PROVIDED PASSAGE:
Al-Adiyat or The War Horses which run swiftly (العاديات, al-ʿādiyāt, also known as "The Coursers, The Chargers") is the 100th chapter (sūrah) of the Qur'an, with 11 āyāt or verses. Regarding the timing and contextual background of the revelation (asbāb al-nuzūl), it is an earlier "Meccan surah", which means it is believed to have been revealed in Mecca, rather than later in Medina.

==Summary==
- 1-6 Oaths that man is ungrateful to his God
- 7-8 Man loves the things of this world
- 9-11 Man’s secret thoughts shall be discovered on the judgment day

== Text ==
=== Text and meaning ===

 In the name of Allāh, the Entirely Merciful, the Especially Merciful.

 By the racers, panting,

 And the producers of sparks (when) striking

 And the chargers at dawn,

 Stirring up thereby (clouds of) dust,

 Arriving thereby in the center collectively,

 Indeed mankind, to his Lord, is ungrateful.

 And indeed, he is to that a witness.

 And indeed he is, in love of wealth, intense.

SOURCE MATERIAL:
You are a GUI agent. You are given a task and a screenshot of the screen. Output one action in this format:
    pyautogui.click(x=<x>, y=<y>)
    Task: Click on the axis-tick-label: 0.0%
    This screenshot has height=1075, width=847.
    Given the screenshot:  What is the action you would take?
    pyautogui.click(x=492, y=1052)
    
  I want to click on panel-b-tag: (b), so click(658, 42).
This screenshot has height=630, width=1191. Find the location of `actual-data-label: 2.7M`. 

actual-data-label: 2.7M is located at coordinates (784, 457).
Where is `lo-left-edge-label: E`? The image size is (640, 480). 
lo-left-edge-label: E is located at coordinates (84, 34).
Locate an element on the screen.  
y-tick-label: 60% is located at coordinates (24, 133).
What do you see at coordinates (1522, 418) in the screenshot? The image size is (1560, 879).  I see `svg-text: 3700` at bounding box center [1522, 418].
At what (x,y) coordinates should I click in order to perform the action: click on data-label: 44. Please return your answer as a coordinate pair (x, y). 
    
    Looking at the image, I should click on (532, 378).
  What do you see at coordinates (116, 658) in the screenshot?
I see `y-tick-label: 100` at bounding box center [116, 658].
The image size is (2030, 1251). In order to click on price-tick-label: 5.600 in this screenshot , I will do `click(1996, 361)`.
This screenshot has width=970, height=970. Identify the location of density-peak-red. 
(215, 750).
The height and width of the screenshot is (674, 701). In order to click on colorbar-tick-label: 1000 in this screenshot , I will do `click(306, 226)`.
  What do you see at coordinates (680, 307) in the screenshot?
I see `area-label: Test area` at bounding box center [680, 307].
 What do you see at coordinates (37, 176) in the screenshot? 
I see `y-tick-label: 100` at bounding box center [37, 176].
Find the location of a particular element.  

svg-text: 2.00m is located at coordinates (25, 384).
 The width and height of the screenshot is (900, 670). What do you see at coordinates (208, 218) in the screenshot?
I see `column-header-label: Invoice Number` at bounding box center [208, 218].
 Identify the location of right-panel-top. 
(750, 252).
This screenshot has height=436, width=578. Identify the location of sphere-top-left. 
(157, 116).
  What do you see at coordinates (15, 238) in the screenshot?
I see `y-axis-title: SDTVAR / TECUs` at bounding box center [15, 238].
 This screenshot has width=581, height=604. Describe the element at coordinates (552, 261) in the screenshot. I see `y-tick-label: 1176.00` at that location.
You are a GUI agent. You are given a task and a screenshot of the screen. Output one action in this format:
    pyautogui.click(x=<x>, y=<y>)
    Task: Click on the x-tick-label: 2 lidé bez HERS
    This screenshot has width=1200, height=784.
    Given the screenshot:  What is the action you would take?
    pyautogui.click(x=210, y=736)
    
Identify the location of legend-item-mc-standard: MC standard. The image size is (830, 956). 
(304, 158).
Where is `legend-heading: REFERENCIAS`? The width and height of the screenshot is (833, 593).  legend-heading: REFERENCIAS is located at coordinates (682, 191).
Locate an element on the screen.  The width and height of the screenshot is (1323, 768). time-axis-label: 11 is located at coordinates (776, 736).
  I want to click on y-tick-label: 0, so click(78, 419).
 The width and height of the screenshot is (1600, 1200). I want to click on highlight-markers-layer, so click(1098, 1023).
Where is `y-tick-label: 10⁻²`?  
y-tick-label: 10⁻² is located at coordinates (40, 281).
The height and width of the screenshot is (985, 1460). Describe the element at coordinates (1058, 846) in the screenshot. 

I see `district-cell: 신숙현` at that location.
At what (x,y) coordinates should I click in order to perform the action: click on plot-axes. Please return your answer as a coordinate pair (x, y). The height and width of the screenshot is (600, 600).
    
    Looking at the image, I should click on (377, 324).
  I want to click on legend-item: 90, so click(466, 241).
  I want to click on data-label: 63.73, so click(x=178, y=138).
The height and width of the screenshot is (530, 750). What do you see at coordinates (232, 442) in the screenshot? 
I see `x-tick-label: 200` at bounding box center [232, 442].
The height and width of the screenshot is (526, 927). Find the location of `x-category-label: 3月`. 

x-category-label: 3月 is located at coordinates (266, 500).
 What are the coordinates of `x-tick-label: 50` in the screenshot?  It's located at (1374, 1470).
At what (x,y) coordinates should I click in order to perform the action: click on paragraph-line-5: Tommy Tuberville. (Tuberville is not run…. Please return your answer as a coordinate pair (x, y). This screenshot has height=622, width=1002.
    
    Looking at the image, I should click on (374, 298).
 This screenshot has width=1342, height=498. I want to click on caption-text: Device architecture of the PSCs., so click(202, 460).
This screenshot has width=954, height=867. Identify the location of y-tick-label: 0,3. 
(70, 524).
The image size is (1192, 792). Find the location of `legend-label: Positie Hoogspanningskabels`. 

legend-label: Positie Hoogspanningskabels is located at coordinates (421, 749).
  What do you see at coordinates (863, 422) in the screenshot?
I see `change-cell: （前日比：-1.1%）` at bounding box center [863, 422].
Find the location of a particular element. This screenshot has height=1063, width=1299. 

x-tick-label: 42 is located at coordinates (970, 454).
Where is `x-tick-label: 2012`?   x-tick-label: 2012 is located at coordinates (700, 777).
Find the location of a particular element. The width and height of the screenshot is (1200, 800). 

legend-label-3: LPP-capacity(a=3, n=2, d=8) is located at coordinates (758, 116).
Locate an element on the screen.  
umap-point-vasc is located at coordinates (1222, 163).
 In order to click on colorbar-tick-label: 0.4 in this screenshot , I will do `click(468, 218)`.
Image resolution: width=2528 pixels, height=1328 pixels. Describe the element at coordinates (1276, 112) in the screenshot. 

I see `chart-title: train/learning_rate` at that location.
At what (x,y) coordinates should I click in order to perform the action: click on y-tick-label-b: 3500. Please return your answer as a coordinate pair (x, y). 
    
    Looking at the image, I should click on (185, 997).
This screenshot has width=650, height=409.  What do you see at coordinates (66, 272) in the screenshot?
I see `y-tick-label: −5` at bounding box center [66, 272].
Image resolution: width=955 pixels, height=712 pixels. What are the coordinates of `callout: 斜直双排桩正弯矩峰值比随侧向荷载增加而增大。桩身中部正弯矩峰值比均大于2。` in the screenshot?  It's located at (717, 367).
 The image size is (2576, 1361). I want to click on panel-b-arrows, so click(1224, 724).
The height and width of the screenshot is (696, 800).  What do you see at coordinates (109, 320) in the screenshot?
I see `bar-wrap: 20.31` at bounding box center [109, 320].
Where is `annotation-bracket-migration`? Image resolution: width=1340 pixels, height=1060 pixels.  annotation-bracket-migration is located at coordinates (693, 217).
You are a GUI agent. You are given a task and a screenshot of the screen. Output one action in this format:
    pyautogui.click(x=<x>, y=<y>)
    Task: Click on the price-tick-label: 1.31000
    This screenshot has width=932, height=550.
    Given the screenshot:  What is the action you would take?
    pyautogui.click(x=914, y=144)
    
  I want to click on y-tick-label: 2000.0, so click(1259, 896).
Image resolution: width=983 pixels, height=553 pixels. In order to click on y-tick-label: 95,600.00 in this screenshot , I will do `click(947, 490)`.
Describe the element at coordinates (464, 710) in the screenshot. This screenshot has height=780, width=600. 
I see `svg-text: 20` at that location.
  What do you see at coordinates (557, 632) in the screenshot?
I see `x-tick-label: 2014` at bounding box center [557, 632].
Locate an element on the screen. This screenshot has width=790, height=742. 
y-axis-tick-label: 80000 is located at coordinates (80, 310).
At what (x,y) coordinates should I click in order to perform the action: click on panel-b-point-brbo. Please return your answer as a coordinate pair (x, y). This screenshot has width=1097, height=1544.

TO DO: From the summary in the passage on Al-Adiyat, list every verse range along with the topic given for it.

YOUR SOLUTION:
- 1-6: Oaths that man is ungrateful to his God
- 7-8: Man loves the things of this world
- 9-11: Man's secret thoughts shall be discovered on the judgment day